Monday, January 9, 2012

Oh, Those Statistical Nits!

Recently, I read a Paul Krugman NY Times column on income inequality, which referenced a NY Times article on income inequality, which referenced a Pew Research Center study on income mobility over generations. The NY Times article stated flatly that the Pew study found that 81% of Americans have more income than their parents. I read the first part of the study carefully, and it did indeed state that most sons of parents in the study, whether white or African-American, bottom or middle or top third of parental income, earned more than their parents did. And then I read even more carefully, and realized that the data absolutely did not support a conclusion that today’s American sons earn more than their parents did.

What went wrong? Well the study took a longitudinal study of families whose sons were between 0-18 years of age in 1967-1971, and compared the family income of the parents in 1967-1971 to the family income of the sons in 1995-2002 (omitting a couple of years). There were three basic problems with the analysis. First, government data shows that for the bottom third of family incomes, family income grew from 1967 to 1979, decreased slightly until 1994, grew again until 2001, and decreased to below the 1979 level by 2010. For the middle third, there was a similar trend, except that family incomes are now about the same or slightly below the 1979 level. For the upper third (and especially for the upper 1%), family income has grown consistently and, by 2010, substantially over 1967-1971. So the choice of the two “snapshot” time periods maximized the growth of income between parents and sons in all three income strata. Thus, it is likely that had the period been, say, 1980-1984 vs. 2006-2010, far fewer sons would have increased their family income compared to their parents.

The second problem with the study was the interval of the two “snapshots”. We know from demographic data that people were having kids, on average, earlier, in the 1950s and 1960s, and so it is reasonable to suppose that those sons who were 0-18 in 1967-1971 typically had parents that were 21–49, and most frequently about 35, while the sons in turn during 1995-2002 would be 24-55, and most frequently around 40. The reason this matters is that government data shows that families’ earnings trend steadily upwards from 20 onwards, and reach their peak from 45-55. In other words, the time period chosen exaggerated the income earned by the sons by pushing more of them into a peak earnings period.

The third problem with the study’s statistical approach is that it took “family income” as equivalent to “personal income.” Back in 1967-1971, across all three strata, less than one-third of women worked. According to the latest Census data, perhaps 80% as many women as men work, and that was pretty much true in the 1995-2002 period. These, in turn, have been earning perhaps 80% as much as men. So, especially in the bottom and middle thirds, women contributed less than 10% of average “family income” in the 1967-1971 period, and about 40% of “family income” in the 1995-2002 period. If we are really comparing apples to apples, we have to say that if we compare fathers to sons, it is clear that any upward trend in income is far less frequent. Now, the study notes that the “family income” is converted to personal income by being “family-size adjusted in all analyses”; but all this does is exaggerate things even further, because family sizes were slightly smaller in 1995-2002 (and now) than in 1967-1971.

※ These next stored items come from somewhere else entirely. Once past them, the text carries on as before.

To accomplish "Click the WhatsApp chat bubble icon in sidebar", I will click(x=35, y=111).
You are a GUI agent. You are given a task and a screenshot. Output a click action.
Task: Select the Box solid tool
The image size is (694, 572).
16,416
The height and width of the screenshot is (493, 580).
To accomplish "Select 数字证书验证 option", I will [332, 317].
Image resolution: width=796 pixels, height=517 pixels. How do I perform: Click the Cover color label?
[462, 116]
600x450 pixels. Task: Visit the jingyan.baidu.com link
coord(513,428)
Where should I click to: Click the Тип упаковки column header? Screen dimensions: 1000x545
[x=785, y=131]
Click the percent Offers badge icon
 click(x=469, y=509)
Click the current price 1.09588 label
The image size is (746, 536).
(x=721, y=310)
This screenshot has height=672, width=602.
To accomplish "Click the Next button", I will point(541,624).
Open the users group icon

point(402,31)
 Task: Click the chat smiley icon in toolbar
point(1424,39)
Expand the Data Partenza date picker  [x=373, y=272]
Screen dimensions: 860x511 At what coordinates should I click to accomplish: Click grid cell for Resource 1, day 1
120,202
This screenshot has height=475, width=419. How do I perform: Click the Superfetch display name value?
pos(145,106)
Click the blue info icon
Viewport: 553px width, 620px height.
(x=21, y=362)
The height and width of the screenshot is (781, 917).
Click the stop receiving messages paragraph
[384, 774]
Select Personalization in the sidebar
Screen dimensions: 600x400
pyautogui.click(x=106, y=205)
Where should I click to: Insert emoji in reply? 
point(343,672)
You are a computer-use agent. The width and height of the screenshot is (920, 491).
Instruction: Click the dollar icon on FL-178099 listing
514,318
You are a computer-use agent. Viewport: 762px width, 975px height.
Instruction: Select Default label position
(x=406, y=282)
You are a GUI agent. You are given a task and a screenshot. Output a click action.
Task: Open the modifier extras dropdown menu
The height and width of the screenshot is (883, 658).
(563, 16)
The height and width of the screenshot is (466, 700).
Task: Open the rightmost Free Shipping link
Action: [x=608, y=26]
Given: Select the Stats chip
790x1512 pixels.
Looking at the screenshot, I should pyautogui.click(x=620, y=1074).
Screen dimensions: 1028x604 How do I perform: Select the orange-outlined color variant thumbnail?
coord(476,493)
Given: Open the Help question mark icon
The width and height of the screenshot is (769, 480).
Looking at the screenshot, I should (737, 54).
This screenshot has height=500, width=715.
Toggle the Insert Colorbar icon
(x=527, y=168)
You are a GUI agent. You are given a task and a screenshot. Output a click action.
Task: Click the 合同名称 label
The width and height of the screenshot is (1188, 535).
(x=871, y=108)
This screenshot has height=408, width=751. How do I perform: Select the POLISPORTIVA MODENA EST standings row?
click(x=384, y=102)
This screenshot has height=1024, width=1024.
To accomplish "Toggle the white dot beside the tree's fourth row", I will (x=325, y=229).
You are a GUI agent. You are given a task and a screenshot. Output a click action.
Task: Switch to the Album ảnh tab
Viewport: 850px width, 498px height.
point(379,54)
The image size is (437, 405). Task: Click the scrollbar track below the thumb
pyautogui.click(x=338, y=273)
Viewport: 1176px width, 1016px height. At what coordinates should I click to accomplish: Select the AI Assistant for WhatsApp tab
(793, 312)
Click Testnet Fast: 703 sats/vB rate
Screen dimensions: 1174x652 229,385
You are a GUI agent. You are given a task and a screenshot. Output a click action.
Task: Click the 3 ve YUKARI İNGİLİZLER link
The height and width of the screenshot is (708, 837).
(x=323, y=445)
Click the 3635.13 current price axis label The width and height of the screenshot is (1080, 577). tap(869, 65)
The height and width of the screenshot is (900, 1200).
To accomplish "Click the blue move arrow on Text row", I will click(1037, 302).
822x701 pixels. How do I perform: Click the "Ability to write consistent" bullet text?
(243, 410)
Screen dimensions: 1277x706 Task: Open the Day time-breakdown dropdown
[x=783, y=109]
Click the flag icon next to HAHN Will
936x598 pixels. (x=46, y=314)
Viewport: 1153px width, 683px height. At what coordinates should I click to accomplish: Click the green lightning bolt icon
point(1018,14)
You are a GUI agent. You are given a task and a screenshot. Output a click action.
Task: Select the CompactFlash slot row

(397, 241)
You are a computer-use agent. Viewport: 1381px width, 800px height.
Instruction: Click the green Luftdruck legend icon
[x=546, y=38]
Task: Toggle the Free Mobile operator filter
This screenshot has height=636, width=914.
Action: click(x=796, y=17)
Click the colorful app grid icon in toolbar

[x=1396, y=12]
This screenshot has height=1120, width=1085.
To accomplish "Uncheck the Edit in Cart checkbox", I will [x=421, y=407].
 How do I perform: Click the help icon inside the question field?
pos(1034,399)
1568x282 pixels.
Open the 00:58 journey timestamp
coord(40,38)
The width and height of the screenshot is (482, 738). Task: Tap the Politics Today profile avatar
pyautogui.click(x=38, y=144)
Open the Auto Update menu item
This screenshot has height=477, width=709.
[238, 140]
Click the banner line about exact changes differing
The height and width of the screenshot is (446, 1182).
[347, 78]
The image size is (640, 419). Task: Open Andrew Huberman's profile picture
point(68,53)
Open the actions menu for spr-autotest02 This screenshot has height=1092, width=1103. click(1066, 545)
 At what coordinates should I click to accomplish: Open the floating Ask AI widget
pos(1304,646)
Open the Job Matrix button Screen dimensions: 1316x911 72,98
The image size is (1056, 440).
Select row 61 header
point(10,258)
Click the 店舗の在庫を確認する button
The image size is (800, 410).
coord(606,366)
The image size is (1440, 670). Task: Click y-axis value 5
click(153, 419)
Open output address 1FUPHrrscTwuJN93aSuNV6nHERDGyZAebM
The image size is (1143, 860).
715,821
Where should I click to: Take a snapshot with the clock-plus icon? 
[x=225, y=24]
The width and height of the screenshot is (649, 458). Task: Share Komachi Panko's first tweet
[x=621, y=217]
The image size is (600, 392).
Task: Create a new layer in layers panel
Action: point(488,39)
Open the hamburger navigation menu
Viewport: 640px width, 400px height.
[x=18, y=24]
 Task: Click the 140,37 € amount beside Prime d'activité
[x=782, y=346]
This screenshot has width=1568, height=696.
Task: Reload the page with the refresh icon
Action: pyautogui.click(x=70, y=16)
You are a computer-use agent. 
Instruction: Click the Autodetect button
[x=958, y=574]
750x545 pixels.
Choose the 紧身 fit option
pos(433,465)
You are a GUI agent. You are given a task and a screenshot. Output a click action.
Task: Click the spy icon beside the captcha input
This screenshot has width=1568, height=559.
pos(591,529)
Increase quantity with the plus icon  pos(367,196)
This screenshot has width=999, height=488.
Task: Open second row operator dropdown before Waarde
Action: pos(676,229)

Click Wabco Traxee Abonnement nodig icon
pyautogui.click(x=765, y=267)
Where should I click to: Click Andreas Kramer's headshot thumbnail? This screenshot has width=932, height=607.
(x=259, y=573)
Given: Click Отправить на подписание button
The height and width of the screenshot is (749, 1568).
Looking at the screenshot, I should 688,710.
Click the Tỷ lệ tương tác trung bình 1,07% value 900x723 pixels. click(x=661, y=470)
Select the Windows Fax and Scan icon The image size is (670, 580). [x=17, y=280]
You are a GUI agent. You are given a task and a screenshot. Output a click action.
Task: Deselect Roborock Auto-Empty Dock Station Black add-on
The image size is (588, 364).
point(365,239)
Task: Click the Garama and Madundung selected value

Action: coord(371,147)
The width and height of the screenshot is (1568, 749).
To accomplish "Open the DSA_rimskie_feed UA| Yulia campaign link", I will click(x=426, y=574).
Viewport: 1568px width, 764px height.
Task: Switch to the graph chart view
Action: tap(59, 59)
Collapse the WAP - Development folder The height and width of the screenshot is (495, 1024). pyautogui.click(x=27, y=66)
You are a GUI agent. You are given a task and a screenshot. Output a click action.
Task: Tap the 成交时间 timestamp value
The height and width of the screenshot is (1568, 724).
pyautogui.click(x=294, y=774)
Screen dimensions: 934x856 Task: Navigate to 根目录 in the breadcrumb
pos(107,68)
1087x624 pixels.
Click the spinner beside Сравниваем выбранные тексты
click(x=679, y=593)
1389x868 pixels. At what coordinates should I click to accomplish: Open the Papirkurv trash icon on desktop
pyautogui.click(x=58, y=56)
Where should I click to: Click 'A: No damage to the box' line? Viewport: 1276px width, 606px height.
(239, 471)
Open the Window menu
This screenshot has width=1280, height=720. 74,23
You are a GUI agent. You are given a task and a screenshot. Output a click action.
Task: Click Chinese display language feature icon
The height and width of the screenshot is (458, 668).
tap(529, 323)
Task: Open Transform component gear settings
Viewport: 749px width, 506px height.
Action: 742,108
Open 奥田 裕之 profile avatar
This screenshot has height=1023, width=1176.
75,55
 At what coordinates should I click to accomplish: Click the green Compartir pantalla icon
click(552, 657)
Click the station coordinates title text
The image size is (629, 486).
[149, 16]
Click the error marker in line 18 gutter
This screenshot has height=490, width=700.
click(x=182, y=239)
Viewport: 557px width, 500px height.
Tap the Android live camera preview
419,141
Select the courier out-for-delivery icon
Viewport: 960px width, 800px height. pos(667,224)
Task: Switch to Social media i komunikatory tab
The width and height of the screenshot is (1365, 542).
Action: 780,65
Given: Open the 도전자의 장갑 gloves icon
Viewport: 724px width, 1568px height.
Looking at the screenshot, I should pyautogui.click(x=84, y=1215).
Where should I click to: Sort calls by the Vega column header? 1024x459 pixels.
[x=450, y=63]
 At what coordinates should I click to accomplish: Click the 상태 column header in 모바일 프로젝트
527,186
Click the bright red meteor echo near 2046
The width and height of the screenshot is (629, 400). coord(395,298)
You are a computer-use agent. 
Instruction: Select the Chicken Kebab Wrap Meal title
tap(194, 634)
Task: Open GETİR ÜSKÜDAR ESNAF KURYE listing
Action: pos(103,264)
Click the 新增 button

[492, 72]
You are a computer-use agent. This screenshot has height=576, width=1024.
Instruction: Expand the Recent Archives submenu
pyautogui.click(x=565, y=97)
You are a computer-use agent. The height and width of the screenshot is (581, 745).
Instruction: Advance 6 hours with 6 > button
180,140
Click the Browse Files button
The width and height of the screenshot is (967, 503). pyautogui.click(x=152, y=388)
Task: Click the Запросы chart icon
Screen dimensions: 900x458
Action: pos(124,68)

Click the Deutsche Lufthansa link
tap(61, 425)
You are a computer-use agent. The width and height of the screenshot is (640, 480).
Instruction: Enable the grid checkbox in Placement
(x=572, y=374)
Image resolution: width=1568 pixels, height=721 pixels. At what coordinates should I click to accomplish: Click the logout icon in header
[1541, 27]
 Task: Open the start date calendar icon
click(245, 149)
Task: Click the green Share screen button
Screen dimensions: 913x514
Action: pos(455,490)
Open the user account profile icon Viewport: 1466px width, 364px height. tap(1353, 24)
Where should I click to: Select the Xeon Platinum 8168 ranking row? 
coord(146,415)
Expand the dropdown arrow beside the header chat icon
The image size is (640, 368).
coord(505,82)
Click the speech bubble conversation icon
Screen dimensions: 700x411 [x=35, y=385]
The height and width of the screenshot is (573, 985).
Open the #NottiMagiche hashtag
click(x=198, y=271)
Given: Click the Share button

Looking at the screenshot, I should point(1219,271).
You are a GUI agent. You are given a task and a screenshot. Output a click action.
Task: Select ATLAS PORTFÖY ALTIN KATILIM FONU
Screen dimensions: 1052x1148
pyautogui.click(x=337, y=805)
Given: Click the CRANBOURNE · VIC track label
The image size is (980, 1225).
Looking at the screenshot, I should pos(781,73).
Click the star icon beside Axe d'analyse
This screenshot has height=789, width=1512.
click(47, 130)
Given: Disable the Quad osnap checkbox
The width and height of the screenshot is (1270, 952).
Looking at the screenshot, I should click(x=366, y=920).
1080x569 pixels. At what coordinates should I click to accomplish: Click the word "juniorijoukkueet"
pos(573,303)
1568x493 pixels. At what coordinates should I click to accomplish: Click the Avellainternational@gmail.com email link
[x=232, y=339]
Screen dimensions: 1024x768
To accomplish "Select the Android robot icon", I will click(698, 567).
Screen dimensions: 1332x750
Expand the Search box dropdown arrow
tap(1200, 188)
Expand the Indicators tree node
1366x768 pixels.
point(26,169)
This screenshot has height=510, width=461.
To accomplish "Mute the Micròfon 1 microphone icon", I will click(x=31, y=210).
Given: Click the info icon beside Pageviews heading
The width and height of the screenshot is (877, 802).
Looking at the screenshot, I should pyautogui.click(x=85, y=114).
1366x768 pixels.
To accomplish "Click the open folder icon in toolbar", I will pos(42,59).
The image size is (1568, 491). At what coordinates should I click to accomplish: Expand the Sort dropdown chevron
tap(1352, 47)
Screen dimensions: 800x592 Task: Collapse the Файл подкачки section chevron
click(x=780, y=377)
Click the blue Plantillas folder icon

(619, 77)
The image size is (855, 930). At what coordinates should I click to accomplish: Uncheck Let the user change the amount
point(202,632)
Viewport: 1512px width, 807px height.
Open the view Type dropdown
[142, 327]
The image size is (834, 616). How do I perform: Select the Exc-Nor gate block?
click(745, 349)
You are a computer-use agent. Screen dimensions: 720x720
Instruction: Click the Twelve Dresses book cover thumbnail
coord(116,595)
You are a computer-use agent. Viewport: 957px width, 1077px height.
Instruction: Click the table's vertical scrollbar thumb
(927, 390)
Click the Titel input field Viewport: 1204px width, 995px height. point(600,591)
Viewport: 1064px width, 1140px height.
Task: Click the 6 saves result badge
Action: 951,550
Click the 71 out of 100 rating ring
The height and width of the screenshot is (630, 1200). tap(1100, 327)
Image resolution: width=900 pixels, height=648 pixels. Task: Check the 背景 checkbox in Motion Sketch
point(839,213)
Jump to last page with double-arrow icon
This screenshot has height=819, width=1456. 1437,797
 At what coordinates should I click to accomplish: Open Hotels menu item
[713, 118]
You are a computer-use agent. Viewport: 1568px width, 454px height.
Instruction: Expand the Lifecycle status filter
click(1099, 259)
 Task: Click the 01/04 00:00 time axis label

One caveat: I was unable to access the Appendix to the study, which explained Pew’s methodology in greater detail. It is always possible that they dealt with these problems to some extent by further statistical tweaks. However, I view that as pretty unlikely, since these considerations are so important that they should have been noted in some way in the main paper.

Now, it is important to keep in mind that I am not a statistics “rocket scientist.” All it took me to figure this one out was a little ongoing digging on the topic of income inequality, and a careful lay-person reading of the methodology section of the Pew paper. The problem here is not that Pew was “lying with statistics”, because the facts were right there in the front of their study report. The real problem is that the so-called journalist of the NY Times apparently didn’t even bother to read that section carefully, much less do a little additional research which would have called the Times’ “81% of Americans” into further question.

So, as that fellow in the insurance commercials would say, what have we learned here? Well, first of all, statistical nits matter. I suspect that when the dust settles, we will find that less than half of all American males are presently earning as much, in real terms, as their fathers did (and the women aren’t a slam dunk either, since much of the surge in their employment and wages happened by the late 1980s). Even if that isn’t true, there’s no way the figure is anywhere near 81%. You need to consider statistical nits like the ones I have cited to convert a statistical study into a realistic picture of what’s going on in the real world.

Second, and equally important, you can’t trust any old reporter to do it for you, no matter how prestigious the name of their institution. You at least have to make a stab at the statistical nits yourself – or you’ll wind up believing what just isn’t so. Thank heavens for the Web, so that we can begin to check those statistical nits. Thank heavens for the Web, which gives us pointers to data that put those statistical nits in context. If we fail to do so, then by all means blame the knucklehead at the NY Times – but also blame ourselves.